Wednesday, April 25, 2012

GEEKALEGAL: Post Settlement & More


It has been a crazy couple of weeks here in the Geekalegal world. There has been much written, blogged, and tweeted about the settlement of 3 of the major publishers in the DOJ anti-trust investigation. What does this mean? Who does it effect? What about the authors? What else is going on?

There remain 3 defendants in the DOJ action including Apple. Whether or not they will continue to attempt settlement or it is time for more investigation and an actual lawsuit is a big question. By the time I publish this blog there could be an answer, things move either very fast or very slow in these types of cases.

But keep in mind, there are also states that are suing. In fact, my place of residence, Texas was the first to begin investigating the parties, and first to file against them. I would imagine there are discussions about settlement going on at least with the parties that already settled with the US Government. Let us not forget also the European Commission's investigation.

As for what it means to authors, that depends on one's contractual terms, how royalties are determined, and e-book provisions. Does this mean less money for authors if the e-book prices go down? One way of looking at this is that the DOJ alleges that these publishers and Apple, in participating in the price-fixing scheme that is alleged here, wanted to 'squash the competition- in this case Amazon- like a bug' (phrase borrowed from another anti-trust suit, and heard later on the Sopranos!) The anti-trust laws are geared to protecting competition in a market place, better prices for the consumer. Was not Amazon providing competition by having lower prices? Was doing a back door deal with Apple really the best way to approach what is essentially a complete change in business paradigm? If they really were destroying e-mails to hide their activities, as alleged, one wonders at the reasons behind such actions. Most assume it was primarily to protect the publishing businesses, not necessarily the authors.

Are authors really being screwed by the competitive pricing, or is there a different paradigm that might work. I'm not going to comment on which side to choose, mainly because I don't think there is a side anymore. E-books, the idea of reading a book digitally is a huge business. I've heard experts anticipate the decline and demise of printed books as a major medium in anywhere from 5-10 years (not just about the reading experience, but also for environmental reasons). Schools are moving to e-texts, (ironically using Apple iPads) raising new generations with totally different reading experiences and learning.

E-readers themselves will evolve, and eventually we will see different distribution methods for books in technology we haven't yet imagined.

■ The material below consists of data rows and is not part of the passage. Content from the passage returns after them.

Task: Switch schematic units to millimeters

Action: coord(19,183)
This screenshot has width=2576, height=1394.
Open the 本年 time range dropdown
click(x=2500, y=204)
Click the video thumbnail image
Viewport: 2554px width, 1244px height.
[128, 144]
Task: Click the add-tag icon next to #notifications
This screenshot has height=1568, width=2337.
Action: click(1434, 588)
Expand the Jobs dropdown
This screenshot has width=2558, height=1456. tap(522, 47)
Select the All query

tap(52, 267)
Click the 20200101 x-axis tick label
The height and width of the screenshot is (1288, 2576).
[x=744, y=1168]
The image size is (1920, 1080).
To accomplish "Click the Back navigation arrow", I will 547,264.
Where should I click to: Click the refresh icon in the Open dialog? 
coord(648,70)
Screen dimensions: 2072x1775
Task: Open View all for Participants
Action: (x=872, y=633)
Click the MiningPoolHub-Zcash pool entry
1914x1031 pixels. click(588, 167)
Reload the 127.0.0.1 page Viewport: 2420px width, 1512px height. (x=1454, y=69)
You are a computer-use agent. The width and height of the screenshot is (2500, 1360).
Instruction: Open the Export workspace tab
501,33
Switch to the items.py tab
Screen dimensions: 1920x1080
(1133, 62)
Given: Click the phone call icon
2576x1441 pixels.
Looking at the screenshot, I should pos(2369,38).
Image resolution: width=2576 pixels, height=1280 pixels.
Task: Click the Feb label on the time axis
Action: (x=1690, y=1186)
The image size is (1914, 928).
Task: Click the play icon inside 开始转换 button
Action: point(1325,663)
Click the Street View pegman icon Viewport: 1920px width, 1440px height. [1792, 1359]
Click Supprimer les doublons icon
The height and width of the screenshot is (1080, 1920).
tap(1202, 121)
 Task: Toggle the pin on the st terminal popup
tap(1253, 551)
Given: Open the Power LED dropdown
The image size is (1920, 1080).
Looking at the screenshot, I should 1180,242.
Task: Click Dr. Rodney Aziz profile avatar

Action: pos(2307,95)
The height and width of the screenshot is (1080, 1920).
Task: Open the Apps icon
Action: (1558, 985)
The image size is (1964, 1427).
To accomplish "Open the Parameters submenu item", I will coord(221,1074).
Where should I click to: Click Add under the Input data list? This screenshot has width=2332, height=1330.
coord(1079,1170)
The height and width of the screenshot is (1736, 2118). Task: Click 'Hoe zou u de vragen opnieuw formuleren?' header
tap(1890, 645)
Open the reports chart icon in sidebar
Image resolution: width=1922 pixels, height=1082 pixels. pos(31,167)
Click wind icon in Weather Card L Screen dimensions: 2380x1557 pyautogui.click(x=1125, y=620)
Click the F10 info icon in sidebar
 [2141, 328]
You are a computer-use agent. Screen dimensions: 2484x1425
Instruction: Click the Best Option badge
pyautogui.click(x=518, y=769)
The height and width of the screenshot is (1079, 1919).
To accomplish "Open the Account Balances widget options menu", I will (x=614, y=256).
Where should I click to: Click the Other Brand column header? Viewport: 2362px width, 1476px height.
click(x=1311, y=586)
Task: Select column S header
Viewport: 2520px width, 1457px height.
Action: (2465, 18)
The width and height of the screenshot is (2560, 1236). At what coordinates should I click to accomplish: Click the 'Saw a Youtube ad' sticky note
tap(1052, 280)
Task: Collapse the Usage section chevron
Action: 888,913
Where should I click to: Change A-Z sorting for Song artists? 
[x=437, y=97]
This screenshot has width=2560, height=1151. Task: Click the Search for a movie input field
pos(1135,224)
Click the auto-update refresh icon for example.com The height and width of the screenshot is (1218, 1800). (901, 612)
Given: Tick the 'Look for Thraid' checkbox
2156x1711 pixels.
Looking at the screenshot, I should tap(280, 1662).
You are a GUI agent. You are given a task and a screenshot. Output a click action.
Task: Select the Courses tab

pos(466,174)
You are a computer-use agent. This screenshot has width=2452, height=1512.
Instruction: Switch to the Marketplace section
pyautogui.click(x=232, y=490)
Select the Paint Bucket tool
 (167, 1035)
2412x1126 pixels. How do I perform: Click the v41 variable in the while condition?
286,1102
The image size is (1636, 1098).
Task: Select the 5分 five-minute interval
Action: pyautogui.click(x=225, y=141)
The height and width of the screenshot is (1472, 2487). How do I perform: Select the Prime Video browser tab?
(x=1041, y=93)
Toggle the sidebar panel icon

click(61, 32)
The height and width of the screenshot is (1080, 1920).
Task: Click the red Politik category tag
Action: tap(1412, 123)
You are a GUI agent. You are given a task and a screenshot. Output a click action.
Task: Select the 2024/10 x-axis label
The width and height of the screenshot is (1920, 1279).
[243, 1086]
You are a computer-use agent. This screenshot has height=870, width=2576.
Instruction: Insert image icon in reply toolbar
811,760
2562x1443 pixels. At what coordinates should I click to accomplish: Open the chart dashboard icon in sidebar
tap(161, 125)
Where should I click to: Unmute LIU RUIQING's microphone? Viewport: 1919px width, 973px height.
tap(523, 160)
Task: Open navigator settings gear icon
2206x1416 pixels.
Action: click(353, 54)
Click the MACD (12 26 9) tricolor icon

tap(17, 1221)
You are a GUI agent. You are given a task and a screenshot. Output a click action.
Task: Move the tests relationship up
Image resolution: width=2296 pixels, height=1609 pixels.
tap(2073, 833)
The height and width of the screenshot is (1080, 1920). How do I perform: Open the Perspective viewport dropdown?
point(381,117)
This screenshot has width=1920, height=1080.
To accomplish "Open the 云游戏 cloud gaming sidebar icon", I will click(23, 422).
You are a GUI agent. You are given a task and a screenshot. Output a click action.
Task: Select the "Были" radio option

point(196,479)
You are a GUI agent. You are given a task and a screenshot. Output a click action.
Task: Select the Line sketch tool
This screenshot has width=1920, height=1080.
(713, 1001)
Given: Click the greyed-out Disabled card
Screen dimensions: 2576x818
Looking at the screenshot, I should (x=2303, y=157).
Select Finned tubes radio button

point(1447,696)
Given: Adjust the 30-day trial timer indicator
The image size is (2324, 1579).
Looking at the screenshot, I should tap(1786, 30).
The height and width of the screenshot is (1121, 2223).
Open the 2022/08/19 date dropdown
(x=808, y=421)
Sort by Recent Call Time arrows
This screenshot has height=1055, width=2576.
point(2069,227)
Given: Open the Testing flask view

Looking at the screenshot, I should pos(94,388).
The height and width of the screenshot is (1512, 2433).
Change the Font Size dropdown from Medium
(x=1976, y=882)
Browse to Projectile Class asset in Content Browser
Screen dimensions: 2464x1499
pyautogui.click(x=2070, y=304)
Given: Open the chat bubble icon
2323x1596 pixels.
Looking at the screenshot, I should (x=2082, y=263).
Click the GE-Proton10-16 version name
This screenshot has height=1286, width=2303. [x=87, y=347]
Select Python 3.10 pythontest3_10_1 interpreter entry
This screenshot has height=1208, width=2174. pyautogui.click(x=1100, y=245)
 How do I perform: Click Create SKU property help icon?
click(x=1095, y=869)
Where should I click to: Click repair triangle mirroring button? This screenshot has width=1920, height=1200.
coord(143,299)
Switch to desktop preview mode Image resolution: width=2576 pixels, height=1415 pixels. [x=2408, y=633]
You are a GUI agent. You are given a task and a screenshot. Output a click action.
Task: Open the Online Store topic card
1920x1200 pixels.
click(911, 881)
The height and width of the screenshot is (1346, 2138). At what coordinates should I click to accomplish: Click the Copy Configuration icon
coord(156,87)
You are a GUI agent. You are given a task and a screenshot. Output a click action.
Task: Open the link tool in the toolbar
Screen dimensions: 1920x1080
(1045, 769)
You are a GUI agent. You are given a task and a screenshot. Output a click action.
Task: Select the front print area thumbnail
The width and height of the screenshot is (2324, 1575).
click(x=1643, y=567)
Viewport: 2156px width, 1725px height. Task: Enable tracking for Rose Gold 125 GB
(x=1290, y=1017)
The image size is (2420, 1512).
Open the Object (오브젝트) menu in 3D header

But given the history of technological advances, the print publishing industry has changed. Should not the contracts, the pricing, the royalties for authors change along with it? The value of the traditional publishing process isn't lessened after all, but if there is a pricing difference, then should it be reflected? Will the authors suffer if readers move towards e-books that are not as pricey?

It is interesting to note how the business of publishing is following in the footsteps of the recording industry. The music industry resisted new technology. While it was fighting duplication technologies and going after even users, Apple perfected iTunes and there went the eventual demise of brick & mortar stores selling CDs. Was the money spent on litigation and lobbying really worth the effort given that we can get a song for very little on iTunes?

I know these were a lot of questions, much more than answers. One thing I will say. If authors don't begin to take charge of this issue, they could find themselves dealing with royalties that are dictated to maintain a past business structure rather than being paid a fair percentage of what is owed them.

It seems that the real issue is making money. The businesses that have succeeded in technological change are the ones who recognize the inevitable, and change to accommodate their business. Those that fail to account for the world that is dictated by technology, and not by them, are doomed to repeat the mistakes of other industries. These anti-trust investigation and suits is a good example.

These are just my thoughts as we watch the anti-trust lawsuits develop. I love this world, and hate the growing pains that are resulting in possible illegal activities. So much money and effort that could be going into a new business model. One thing is clear, competition as a right is being vigorously maintained by the governments, state, federal and foreign, and the technology is here to stay.

On a good note, I saw that McMillan is removing the DRM from its e-books. DRM is the mechanism used to prevent copying of a digital program. The theory behind this is that ultimately this will make the consumer happy, and keep buying e-books from them, rather than abandon the publisher for more accommodating e-book platforms. This is an awesome development and kudos!




2 comments:

Betty Gordon said...

Iona, thanks for posting on our ever changing publishing world. The dust will settle and we'll see what is left.

Sandra Cox said...

I'm so glad you're keeping us updated on these issues. Much appreciated.